El loro

Palabrería

Noria. Se acercaba un nuevo ciclo electoral y el partido de derechas (¿de centroderecha, de derecha centrada o de derechazo?: ya no recordaban cuál era la identidad) padecía una desgastante crisis de liderazgo. Aquel era un país en el que las elecciones nunca acababan, no solo por el número de veces que los ciudadanos iban a votar, sino porque los sucesivos Gobiernos prometían más que cumplían, de manera que los votantes jamás bajaban de la noria.

Azufre. Otras elecciones en el horizonte y ningún candidato o candidata con peso, inmolados los anteriores en las sucesivas votaciones y las bocanadas de azufre que las rodeaban: entrevistas, debates, mítines… ¡Necesitaban a alguien solvente que los representara! ¿Un viejo mandatario? No había que regresar al ominoso pasado y permitir que los enemigos los etiquetaran con ferocidad. Rescatar a seres mitológicos y autoritarios era una pésima inversión de futuro. ¿Un joven dirigente? La juventud vendía, pero la inexperiencia mataba. Los jefes bisoños se aguantaban menos en pie que una jirafa recién nacida. ¿Una mujer? Ideal, perfecto, acertado, en armonía con los nuevos tiempos de aspiraciones igualitarias, pero ¿qué referente femenino? ¡Ellos solo habían cultivado macetas de hombres como plantas carnívoras!

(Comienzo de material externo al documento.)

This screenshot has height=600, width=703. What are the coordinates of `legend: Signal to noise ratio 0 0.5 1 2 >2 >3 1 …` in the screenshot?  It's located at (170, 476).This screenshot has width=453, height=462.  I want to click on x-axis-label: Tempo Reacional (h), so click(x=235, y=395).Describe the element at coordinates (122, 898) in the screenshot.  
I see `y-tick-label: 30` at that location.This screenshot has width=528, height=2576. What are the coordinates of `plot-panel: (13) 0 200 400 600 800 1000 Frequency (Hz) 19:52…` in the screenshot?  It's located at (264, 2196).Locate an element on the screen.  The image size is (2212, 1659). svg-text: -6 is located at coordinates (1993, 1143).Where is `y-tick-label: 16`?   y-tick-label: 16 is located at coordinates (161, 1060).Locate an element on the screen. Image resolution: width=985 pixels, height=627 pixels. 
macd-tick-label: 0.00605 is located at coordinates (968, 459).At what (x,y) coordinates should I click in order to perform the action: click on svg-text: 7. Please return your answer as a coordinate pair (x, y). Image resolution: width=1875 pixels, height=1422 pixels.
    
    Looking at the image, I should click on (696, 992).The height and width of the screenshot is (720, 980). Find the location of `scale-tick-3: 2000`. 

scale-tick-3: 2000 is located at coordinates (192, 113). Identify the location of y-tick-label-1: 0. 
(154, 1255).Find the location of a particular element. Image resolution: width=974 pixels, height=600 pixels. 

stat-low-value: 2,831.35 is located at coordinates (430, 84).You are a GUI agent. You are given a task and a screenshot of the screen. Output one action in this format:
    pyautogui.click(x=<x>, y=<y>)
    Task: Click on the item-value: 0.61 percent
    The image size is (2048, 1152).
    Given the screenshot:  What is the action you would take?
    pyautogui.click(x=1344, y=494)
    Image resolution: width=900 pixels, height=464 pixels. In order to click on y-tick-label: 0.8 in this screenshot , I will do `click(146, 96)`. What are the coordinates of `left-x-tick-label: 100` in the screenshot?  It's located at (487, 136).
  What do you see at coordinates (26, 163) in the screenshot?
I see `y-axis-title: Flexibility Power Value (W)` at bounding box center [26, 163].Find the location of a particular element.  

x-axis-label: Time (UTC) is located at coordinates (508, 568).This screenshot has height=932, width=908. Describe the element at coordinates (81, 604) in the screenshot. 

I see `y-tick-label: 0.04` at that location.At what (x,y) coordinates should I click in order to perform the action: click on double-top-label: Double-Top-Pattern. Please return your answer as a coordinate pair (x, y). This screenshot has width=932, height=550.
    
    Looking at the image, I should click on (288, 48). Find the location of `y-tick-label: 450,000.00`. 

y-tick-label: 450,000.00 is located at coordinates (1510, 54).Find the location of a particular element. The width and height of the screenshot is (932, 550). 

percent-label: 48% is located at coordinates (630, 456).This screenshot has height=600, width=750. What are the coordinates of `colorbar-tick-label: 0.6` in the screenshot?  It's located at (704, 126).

Laurel. El comité ejecutivo tenía entre sus miembros a un par de mujeres, que fueron excluidas de inmediato al igual que los congéneres masculinos: nadie de la cúpula estaba en condiciones de ser elegido porque –decían– eran los guardianes de la pureza y porque –callaban–, de perder los comicios, el descrédito ceñiría la cabeza del fracasado con una corona de laurel pocha y tendría que abandonar el cargo en el organigrama, el sueldo y los privilegios adheridos. Autodescartados ellos y sin veterano, joven o mujer, ¿a quién colocar en la línea de salida?

Doctrina. Después de horas de discusiones y ronchas de sudor y desesperación en camisas y blusas, el secretario de organización, famoso por los zapatos a medida y los trajes de rebajas, soltó: «¿Y un loro?». ¿Un qué? «¡Un loro!». «¿Cómo que un loro?». «¿Y por qué no? Enseñaremos a un pajarraco a repetir nuestra doctrina. Ideas claras, concisas, contundentes y pronunciadas de forma convincente. No creo que nadie se dé cuenta. Si otros partidos optan por toreros, marquesas, generales y tertulianos, ¿por qué no podemos presentar a un loro?».

Chillido. Aprovecharon la convocatoria a una entrevista radiofónica. Necesitaban que los electores se acostumbraran a la voz antes que al aspecto. El periodista, con experiencia con personajes singulares, no le dio mayor importancia: solo pidió que no se cagara en la mesa, así que los asesores no lo sacaron de la jaula. «¿Señor o señora candidata?», quiso saber. Qué contrariedad. Los asesores ignoraban el sexo e improvisaron: «Identificarlo por su sexo es una forma de discriminación». Dio igual lo que el locutor preguntara al bicho porque alternaba chillidos. «¡Supremacista!». «¡Nazi!». «¡Facha!». «¡Feminazi!». «¡Xenófobo!». Y así durante media hora. Al acabar, los asesores quedaron muy contentos.

Aleteo. Excepto por alguna pluma inconveniente que dejaba tras los aleteos, nadie tuvo queja de los mensajes ni del comportamiento del ave. Aplaudían la claridad, convicción y dureza de las palabras, inevitablemente repetidas. «¡Supremacista!». «¡Nazi!». «¡Facha!». «¡Feminazi!». «¡Xenófobo!». Lo pio en pabellones, teles, radios, brilló menos en los diarios, pero su agitación en verde triunfó en las Instagram Stories. Ganó las elecciones.

Aviario. La maniobra fue copiada con prontitud. Las pajarerías y zoos fueron vaciados de guacamayos, cotorras, cacatúas y periquitos. Los plumajes sustituyeron a las corbatas: se ganó en colorido y variedad. El Parlamento fue vaciado de butacas y cubierto con una red gigantesca a la manera de un aviario y llenado de árboles, comederos y bebederos. Los tesoreros de los partidos estuvieron contentos porque los candidatos cobraban en alpiste.